* START DATA ENTRIES *

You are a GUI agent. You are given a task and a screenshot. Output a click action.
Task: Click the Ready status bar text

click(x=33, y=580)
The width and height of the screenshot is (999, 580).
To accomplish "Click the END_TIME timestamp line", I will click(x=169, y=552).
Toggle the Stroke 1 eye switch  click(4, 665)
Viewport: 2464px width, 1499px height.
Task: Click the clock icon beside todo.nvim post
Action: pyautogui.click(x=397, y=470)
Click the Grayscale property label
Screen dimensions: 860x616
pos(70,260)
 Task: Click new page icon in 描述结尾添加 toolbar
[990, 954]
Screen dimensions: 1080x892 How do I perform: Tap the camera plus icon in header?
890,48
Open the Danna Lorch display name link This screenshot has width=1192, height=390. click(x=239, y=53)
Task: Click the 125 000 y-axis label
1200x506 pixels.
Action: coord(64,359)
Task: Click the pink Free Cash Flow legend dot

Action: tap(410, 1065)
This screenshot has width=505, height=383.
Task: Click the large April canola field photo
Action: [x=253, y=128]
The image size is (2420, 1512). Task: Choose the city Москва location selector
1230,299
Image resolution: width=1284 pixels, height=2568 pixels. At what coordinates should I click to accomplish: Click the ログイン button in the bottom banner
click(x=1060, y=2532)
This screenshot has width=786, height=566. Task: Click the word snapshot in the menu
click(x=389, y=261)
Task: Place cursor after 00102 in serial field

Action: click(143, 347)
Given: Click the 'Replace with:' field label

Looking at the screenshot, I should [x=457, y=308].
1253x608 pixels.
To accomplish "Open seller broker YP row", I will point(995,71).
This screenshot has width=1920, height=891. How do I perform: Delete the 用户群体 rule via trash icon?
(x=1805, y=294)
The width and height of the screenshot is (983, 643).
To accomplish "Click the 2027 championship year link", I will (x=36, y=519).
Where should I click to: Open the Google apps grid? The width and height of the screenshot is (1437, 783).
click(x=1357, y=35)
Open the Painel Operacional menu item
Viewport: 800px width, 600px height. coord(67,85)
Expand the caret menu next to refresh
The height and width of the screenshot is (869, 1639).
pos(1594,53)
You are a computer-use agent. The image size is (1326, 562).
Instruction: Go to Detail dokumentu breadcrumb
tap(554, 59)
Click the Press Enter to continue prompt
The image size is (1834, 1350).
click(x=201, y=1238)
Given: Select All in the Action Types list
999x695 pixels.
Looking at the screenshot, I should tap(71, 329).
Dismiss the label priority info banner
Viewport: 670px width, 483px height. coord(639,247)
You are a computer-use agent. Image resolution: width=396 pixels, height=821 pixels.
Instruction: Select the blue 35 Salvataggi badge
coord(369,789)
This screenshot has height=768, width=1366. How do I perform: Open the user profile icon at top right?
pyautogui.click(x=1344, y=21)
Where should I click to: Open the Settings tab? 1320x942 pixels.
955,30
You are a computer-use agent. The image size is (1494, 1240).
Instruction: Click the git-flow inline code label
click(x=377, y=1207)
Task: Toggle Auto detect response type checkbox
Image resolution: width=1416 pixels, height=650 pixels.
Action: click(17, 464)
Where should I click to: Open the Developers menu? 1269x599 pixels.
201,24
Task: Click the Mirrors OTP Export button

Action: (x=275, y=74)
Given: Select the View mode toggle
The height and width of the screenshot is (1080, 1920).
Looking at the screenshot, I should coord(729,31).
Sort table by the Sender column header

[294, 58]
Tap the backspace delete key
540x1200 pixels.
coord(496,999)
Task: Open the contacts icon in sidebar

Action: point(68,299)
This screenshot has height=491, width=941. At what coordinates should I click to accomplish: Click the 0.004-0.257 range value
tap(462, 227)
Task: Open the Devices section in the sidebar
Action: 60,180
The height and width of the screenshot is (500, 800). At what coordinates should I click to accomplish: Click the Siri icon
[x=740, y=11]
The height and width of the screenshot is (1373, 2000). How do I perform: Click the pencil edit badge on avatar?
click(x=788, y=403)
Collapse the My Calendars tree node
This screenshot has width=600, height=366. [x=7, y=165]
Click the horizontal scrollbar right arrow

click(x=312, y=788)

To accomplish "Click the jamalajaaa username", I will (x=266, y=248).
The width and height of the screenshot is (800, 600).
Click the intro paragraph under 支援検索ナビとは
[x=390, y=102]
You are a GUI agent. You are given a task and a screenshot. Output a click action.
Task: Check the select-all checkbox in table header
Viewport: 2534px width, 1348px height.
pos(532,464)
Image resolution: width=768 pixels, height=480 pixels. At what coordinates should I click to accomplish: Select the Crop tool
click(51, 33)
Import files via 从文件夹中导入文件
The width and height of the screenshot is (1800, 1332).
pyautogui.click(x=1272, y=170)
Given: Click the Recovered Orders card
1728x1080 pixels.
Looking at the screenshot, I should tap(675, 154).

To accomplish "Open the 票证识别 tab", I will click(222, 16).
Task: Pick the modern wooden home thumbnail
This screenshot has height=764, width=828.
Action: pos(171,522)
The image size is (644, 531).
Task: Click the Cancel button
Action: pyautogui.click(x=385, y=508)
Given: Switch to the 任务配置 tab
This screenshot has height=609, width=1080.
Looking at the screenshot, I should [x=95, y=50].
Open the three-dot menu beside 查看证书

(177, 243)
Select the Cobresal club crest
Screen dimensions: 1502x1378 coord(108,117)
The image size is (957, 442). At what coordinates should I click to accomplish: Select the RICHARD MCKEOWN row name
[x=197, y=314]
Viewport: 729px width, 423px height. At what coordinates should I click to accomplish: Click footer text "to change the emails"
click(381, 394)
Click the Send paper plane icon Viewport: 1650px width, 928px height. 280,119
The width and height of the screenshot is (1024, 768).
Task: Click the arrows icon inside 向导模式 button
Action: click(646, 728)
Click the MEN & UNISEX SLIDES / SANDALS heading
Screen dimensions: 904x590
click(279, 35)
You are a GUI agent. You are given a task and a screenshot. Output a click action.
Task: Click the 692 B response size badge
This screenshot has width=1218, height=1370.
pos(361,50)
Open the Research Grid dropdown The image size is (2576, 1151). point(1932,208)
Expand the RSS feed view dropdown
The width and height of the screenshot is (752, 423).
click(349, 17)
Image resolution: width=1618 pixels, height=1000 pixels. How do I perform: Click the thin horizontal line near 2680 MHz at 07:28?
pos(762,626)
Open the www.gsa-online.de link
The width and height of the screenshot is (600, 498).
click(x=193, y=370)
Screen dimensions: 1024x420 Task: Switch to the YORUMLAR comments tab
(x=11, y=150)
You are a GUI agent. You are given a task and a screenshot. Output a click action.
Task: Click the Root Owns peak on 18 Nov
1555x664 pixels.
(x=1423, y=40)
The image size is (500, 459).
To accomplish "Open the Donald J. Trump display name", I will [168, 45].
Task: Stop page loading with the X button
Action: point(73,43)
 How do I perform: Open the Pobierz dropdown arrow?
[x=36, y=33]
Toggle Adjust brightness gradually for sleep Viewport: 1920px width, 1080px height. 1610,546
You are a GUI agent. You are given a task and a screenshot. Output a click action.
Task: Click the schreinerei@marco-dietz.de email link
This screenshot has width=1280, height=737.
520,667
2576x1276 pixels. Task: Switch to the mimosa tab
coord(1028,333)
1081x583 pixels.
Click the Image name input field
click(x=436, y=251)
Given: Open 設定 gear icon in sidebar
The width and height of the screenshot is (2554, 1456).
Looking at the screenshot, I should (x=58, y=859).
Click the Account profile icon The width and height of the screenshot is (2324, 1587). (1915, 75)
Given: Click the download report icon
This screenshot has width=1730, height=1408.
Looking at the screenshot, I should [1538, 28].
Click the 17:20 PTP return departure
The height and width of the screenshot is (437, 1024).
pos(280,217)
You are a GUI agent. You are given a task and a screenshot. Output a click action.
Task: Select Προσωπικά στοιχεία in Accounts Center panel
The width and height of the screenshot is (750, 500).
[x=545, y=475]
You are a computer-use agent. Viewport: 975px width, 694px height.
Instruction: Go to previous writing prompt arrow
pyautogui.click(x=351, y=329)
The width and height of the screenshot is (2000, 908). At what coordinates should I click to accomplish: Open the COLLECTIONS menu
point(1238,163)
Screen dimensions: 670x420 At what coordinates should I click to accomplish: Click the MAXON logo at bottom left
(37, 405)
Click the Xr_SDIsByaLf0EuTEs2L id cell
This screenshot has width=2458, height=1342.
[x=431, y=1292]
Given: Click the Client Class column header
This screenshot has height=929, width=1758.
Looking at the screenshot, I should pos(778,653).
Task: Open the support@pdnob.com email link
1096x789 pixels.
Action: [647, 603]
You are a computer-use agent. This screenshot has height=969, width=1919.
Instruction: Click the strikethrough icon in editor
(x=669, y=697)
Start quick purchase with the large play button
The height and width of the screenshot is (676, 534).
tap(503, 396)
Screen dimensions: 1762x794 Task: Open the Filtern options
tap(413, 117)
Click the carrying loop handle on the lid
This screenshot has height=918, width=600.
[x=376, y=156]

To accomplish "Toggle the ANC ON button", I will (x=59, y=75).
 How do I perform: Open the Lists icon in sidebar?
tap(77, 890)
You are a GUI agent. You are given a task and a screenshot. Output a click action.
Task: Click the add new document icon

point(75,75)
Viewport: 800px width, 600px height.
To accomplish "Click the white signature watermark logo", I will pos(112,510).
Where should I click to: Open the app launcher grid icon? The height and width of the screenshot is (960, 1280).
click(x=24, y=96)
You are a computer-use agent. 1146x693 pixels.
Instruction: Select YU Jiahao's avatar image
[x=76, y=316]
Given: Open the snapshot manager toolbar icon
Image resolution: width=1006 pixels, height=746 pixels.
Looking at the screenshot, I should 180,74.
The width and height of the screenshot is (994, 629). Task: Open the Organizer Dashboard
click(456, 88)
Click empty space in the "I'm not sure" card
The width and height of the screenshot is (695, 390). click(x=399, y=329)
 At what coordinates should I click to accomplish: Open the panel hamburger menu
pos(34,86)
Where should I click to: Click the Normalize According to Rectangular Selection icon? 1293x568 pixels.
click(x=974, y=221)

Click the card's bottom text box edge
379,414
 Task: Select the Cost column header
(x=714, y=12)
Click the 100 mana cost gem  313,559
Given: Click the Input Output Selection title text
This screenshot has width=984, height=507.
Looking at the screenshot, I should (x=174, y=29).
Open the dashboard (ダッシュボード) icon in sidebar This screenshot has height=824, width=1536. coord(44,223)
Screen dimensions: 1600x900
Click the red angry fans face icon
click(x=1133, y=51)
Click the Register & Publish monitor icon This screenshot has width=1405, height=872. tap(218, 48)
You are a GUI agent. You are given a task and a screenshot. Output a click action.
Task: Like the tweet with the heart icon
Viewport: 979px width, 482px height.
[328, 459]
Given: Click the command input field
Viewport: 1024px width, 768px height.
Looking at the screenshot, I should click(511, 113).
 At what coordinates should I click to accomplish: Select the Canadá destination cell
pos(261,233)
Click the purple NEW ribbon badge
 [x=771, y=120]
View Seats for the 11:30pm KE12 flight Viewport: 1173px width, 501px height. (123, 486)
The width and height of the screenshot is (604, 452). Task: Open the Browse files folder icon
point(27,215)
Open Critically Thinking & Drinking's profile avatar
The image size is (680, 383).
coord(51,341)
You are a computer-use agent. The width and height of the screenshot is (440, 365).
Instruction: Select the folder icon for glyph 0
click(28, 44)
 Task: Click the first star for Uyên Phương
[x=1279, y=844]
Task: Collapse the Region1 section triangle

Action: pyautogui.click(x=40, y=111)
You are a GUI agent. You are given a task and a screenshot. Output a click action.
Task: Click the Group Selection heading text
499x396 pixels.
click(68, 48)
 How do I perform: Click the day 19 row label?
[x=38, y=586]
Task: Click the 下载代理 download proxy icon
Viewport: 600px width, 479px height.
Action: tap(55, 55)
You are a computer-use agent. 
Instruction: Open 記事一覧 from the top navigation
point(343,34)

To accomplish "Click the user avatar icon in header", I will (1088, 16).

* END DATA ENTRIES *

Copy out the stretch of the listing from the line containing "This screenshot has width=786, height=566." through the line containing "Action: click(143, 347)", keeping every line word for word.

This screenshot has width=786, height=566. Task: Click the word snapshot in the menu
click(x=389, y=261)
Task: Place cursor after 00102 in serial field

Action: click(143, 347)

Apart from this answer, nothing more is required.